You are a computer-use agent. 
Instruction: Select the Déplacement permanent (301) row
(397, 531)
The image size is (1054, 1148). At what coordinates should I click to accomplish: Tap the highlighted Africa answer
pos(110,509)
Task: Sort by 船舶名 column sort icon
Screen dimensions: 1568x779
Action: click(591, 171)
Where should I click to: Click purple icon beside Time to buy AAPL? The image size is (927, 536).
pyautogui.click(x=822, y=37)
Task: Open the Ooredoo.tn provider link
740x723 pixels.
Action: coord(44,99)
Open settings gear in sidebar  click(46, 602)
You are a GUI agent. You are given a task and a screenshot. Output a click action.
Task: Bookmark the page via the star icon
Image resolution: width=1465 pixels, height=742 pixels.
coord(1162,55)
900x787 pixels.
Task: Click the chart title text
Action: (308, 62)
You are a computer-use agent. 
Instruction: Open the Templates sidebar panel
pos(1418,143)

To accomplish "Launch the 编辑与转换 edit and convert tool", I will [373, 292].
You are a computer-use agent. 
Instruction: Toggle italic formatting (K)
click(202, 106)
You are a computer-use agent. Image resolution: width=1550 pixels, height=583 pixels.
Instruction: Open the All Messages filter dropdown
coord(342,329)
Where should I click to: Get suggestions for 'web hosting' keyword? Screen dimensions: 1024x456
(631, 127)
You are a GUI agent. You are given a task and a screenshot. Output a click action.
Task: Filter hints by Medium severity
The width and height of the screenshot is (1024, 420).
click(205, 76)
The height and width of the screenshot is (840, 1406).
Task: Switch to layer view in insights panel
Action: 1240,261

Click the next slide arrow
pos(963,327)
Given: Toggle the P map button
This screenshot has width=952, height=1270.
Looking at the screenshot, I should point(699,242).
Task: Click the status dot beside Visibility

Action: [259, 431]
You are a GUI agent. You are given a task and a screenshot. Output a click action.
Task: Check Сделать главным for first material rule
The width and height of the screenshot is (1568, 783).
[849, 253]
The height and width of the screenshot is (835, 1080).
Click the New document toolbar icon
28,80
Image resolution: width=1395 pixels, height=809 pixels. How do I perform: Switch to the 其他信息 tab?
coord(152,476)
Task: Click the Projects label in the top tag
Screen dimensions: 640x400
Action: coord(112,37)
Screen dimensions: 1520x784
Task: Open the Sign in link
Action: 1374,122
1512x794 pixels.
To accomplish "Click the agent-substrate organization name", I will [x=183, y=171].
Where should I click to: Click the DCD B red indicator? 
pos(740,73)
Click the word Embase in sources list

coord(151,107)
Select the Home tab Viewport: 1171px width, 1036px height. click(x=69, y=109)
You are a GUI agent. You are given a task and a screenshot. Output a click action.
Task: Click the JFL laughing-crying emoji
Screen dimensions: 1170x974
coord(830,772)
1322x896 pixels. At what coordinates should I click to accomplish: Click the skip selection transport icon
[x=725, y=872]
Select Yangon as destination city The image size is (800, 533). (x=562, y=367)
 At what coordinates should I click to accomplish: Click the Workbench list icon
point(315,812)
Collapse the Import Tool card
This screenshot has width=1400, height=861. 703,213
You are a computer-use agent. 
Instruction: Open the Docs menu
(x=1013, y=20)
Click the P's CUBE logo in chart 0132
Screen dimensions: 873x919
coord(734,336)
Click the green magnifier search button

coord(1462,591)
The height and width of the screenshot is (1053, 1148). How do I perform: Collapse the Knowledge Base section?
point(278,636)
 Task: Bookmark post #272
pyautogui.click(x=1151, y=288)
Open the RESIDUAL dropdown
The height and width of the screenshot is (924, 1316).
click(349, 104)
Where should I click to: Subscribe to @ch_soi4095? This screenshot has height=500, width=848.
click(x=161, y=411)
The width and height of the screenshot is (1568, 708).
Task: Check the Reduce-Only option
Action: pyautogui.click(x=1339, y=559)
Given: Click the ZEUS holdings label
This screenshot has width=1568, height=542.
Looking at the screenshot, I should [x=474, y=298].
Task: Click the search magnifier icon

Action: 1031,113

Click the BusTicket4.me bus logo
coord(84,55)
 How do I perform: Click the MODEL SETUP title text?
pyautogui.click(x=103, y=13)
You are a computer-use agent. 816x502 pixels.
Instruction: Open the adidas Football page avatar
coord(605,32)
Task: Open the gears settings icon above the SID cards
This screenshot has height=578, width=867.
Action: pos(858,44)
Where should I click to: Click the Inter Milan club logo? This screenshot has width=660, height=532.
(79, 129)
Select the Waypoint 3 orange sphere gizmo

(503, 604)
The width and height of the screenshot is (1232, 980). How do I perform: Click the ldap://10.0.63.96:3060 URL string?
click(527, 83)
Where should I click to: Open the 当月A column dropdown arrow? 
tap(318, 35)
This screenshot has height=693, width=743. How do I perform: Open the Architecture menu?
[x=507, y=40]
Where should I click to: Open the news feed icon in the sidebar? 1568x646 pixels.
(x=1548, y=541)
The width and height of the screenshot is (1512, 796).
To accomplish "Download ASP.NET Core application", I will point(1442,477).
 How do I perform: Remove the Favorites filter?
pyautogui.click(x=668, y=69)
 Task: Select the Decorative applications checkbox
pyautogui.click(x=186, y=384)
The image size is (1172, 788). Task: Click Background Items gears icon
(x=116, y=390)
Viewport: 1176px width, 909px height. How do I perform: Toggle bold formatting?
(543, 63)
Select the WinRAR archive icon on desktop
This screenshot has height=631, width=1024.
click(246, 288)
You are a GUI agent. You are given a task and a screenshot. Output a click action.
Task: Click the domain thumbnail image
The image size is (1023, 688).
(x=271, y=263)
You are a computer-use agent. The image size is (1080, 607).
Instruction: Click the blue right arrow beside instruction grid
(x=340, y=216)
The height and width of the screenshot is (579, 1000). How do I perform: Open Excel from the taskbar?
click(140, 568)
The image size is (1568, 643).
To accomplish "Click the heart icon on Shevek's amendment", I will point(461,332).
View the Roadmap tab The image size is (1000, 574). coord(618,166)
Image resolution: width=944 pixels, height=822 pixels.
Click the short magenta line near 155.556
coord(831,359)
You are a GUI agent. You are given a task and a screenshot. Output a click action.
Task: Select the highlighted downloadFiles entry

^^^^^^^^

- Problem -
Copy everything from the line containing "Click the word Embase in sources list" down to the line containing "Action: pyautogui.click(x=1339, y=559)", both included, without changing a character.

- Response to this exercise -
Click the word Embase in sources list

coord(151,107)
Select the Home tab Viewport: 1171px width, 1036px height. click(x=69, y=109)
You are a GUI agent. You are given a task and a screenshot. Output a click action.
Task: Click the JFL laughing-crying emoji
Screen dimensions: 1170x974
coord(830,772)
1322x896 pixels. At what coordinates should I click to accomplish: Click the skip selection transport icon
[x=725, y=872]
Select Yangon as destination city The image size is (800, 533). (x=562, y=367)
 At what coordinates should I click to accomplish: Click the Workbench list icon
point(315,812)
Collapse the Import Tool card
This screenshot has width=1400, height=861. 703,213
You are a computer-use agent. 
Instruction: Open the Docs menu
(x=1013, y=20)
Click the P's CUBE logo in chart 0132
Screen dimensions: 873x919
coord(734,336)
Click the green magnifier search button

coord(1462,591)
The height and width of the screenshot is (1053, 1148). How do I perform: Collapse the Knowledge Base section?
point(278,636)
 Task: Bookmark post #272
pyautogui.click(x=1151, y=288)
Open the RESIDUAL dropdown
The height and width of the screenshot is (924, 1316).
click(349, 104)
Where should I click to: Subscribe to @ch_soi4095? This screenshot has height=500, width=848.
click(x=161, y=411)
The width and height of the screenshot is (1568, 708).
Task: Check the Reduce-Only option
Action: pyautogui.click(x=1339, y=559)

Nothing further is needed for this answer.